Si hay algo que se le da bien el actual Presidente de la República es hacer campaña con base en preguntas retóricas y falsos dilemas. Unas y otros son herramientas muy útiles para manipular a las personas y es muy empleada especialmente por los políticos, entre los cuales AMLO es maestro.
La pregunta retórica, según e Diccionario de Retórica y Poética (Porrúa, 1985), es una “figura de pensamiento por la que el emisor finge preguntar al receptor, consultándolo y dando por hecho que hallará en él coincidencia de criterio; en realidad no espera respuesta y sirve para reafirmar lo que se dice.”
Se trata de preguntas cuyo sentido principal es generar un argumento para lo que el emisor busca sustentar; simula un diálogo pero se da por hecho que la audiencia estará de acuerdo con el emisor. Recuerdan por ejemplo: “¿Qué quieren los sacerdotes, que resolvamos los problemas con violencia?” La pregunta dio pie para cuestionar al clero “apergollado”.
El empleo de esta técnica ha permitido al presidente evadir públicamente temas de verdadero interés nacional; le ha sido útil para reforzar su posicionamiento ideológico; le ha facilitado la evasión de la realidad y defender a quienes son señalados por corrupción y nepotismo dentro de su propio gobierno, y le ha posibilitado justificar sus decisiones erróneas, incluyendo la de no modificar la estrategia de seguridad, entre muchos otros ejemplos.
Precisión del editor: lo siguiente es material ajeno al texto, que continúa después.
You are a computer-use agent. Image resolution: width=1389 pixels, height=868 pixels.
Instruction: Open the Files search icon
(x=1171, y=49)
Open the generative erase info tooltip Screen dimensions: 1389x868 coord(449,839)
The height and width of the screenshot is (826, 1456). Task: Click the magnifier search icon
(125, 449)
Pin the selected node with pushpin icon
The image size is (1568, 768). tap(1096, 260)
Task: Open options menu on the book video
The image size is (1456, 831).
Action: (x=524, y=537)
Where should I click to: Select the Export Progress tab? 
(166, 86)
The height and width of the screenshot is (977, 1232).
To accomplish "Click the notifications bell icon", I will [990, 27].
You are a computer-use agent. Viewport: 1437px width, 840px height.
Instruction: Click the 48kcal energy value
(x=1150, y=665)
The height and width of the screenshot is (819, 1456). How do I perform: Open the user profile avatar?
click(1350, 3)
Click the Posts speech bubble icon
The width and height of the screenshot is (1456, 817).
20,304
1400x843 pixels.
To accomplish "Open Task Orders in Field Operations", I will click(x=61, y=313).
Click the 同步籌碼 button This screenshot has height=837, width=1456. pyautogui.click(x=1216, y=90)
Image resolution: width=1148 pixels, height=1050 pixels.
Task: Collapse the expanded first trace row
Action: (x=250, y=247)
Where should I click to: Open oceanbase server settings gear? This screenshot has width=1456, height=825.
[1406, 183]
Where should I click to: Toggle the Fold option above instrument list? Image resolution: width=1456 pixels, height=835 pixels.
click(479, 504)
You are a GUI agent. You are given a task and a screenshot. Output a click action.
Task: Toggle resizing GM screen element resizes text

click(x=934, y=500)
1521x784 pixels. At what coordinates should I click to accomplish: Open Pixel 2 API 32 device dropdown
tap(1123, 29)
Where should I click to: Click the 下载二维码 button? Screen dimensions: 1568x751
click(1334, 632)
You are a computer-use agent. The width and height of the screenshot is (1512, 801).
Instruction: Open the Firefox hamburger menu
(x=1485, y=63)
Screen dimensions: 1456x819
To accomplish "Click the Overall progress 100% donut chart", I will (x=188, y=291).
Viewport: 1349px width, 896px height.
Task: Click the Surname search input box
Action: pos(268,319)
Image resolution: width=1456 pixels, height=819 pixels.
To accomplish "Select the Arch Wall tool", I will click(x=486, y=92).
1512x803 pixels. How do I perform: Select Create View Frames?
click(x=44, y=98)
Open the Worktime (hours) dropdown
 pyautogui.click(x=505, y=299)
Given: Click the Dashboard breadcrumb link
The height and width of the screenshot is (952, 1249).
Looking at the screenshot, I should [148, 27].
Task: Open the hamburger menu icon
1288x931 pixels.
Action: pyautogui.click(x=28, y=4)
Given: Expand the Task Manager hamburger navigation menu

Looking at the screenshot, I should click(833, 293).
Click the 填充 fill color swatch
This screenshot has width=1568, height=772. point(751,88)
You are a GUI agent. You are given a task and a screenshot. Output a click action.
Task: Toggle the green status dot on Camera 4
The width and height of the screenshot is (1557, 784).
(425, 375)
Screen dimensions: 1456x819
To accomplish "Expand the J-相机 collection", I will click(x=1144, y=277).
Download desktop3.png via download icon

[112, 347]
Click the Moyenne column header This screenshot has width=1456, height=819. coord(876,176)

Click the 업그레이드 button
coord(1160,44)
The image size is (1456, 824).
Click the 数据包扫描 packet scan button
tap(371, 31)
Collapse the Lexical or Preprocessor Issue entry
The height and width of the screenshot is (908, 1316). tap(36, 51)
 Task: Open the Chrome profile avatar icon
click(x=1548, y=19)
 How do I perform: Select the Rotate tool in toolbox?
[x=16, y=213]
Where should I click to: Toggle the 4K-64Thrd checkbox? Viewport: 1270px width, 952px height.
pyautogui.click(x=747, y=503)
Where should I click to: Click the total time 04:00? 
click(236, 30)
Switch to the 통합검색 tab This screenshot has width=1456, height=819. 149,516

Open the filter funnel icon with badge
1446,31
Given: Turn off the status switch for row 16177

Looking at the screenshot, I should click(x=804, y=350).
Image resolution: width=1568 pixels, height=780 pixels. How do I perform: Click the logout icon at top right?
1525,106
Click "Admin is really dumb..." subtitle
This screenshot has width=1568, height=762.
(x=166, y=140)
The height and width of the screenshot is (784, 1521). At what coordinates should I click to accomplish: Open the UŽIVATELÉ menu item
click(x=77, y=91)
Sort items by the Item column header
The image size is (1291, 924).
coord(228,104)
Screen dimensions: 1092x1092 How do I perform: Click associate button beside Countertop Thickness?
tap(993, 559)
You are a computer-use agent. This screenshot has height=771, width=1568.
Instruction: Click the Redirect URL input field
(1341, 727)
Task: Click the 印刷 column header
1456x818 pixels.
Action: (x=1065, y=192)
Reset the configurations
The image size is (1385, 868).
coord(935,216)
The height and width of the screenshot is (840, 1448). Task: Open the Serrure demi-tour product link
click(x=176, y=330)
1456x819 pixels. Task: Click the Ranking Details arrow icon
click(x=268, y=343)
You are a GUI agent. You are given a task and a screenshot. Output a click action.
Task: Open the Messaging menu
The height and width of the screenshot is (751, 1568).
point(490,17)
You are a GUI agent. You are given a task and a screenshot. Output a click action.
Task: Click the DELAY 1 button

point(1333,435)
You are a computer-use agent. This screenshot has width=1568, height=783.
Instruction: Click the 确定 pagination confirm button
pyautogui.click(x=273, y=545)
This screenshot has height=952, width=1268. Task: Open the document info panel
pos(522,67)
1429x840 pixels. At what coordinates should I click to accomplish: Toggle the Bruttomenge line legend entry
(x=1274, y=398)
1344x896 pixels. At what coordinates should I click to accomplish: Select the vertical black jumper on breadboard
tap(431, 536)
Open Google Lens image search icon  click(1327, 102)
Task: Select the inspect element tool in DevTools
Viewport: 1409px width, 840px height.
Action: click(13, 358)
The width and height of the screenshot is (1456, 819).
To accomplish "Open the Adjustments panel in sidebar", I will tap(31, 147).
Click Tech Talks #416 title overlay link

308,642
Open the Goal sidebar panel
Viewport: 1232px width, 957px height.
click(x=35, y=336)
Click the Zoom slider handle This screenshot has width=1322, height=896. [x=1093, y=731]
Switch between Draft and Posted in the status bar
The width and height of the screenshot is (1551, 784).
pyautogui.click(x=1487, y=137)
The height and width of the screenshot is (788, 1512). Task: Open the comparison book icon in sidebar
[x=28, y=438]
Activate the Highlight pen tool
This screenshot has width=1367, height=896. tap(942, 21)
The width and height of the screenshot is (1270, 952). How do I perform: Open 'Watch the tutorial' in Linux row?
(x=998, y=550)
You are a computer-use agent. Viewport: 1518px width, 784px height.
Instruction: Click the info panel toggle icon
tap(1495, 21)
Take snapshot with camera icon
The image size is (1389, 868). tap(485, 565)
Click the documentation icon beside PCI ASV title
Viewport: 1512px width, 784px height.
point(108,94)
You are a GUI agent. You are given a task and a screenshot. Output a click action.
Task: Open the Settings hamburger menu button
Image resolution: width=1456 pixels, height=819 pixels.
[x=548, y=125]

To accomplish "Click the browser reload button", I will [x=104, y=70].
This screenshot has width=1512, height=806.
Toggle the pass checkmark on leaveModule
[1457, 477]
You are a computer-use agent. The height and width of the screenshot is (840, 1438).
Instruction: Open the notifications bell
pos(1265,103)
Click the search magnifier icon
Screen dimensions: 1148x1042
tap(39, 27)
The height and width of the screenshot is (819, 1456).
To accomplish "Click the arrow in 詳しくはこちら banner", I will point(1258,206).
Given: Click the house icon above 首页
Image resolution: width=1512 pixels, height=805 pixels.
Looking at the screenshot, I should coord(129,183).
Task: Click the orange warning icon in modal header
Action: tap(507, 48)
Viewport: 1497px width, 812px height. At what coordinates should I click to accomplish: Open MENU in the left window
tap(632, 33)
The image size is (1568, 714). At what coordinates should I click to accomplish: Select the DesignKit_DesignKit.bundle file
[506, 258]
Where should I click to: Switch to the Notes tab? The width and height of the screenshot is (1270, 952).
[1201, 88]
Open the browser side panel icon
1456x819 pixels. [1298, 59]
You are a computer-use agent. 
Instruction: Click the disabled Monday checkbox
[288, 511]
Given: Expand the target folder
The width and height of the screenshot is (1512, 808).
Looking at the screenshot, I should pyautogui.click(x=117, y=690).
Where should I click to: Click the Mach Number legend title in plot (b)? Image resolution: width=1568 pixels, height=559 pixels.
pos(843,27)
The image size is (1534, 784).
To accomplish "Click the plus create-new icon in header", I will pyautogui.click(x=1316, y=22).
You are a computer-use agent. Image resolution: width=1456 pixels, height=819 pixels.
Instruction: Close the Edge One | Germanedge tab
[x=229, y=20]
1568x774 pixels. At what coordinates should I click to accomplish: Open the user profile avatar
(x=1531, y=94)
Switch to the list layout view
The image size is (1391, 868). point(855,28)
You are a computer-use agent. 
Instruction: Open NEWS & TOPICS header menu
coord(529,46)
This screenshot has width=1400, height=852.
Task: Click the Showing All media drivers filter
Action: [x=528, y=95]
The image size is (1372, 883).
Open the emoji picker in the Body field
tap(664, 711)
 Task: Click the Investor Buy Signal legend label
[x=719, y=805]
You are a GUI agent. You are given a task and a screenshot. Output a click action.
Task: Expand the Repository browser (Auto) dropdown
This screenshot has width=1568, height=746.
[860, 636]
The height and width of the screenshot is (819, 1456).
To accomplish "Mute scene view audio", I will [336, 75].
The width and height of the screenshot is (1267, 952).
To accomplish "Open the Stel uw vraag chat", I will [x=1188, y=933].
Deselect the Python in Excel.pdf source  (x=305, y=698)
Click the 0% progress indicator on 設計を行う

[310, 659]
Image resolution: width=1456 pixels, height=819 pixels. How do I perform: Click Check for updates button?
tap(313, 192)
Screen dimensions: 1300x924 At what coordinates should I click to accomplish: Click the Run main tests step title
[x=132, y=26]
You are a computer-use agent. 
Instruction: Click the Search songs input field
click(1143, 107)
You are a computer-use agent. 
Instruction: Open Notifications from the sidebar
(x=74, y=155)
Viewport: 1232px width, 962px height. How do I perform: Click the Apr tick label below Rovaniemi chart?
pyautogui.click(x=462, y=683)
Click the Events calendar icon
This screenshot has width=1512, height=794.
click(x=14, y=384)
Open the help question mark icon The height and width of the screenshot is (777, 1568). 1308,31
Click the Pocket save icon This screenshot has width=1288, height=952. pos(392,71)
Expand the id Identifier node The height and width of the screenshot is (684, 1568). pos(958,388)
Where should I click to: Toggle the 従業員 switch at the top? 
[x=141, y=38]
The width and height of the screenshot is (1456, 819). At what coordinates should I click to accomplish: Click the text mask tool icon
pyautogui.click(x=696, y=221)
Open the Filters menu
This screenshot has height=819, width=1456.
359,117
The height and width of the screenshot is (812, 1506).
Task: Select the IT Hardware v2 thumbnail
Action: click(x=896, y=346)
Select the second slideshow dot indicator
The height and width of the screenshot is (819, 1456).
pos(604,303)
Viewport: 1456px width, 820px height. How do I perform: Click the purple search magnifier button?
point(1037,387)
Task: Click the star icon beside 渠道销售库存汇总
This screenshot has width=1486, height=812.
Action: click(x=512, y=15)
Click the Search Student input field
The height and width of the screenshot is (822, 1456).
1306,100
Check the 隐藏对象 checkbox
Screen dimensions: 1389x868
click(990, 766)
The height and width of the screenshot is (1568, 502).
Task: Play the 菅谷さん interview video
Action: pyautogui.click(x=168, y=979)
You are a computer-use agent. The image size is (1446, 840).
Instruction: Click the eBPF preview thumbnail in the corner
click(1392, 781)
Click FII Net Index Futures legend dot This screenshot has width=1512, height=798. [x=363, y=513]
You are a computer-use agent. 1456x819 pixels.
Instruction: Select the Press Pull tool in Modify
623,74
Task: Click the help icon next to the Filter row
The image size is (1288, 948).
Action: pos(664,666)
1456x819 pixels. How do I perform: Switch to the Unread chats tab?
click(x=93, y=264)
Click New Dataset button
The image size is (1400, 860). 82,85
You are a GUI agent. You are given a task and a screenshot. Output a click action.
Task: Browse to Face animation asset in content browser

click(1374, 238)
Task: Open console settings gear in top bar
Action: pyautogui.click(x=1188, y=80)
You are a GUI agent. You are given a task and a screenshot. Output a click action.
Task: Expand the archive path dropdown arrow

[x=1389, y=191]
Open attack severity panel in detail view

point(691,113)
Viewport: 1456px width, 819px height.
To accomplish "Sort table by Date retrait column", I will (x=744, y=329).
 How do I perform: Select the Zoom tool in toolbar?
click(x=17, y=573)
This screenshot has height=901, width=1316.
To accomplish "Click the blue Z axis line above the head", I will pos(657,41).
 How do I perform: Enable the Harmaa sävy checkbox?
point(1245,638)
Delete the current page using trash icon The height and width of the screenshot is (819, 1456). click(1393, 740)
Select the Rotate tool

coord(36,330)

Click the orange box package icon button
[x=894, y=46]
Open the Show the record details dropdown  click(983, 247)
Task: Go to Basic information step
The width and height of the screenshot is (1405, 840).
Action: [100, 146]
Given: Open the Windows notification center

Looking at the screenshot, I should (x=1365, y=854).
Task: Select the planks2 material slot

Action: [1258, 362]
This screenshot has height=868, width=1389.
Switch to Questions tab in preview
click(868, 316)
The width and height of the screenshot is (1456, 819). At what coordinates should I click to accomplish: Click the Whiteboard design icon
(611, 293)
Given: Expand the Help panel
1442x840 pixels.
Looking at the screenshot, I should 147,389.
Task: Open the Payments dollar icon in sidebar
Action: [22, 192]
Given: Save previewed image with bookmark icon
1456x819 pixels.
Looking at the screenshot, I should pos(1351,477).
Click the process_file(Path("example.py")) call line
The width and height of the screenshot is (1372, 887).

En cuanto a los falsos dilemas, son una forma de falacia en la que la realidad se reduce a dos opciones, cuando hay muchas más aunque no se conozcan. Es un razonamiento que suele estar muy bien disfrazado y resulta muy lógico en apariencia. Un ejemplo muy conocido: “O están conmigo o están en mi contra” (en cuyo caso son corruptos, neoliberales, traidores, aspiracionistas, etc.).
Todos somos propensos a caer en los falsos dilemas. El problema es que pocas veces pensamos en que cada situación puede tener varios matices y diferentes alternativas. Muchas veces se plantea un dilema en donde no existe, por ejemplo: o crees en la 4T o eres un neoliberal; entre las dos antípodas existe una gama de opciones tanto en criterios políticos como ideológicos. En otro caso el gobierno planteó: la guardia nacional o el crecimiento de la delincuencia, lo cual es una falsa oposición ya que la primera no es la única opción para evitar lo segundo y ello ha quedado demostrado.
El problema es que, con este presidente, la construcción de un dilema falso obliga al auditorio a escoger entre dos alternativas dejando de lado otras opciones que pueden ser válidas. Por eso siempre es bueno preguntarse: ¿hay otra opción?
Con base en preguntas retóricas y falsos dilemas, la actual comunicación del gobierno federal ha estado centrada en enfatizar que en este país ya se acabó la corrupción, que ha disminuido la delincuencia, que todo lo malo del presente se debe a administraciones anteriores, que vamos bien en la economía, que este gobierno no es autoritario, entre otras falacias.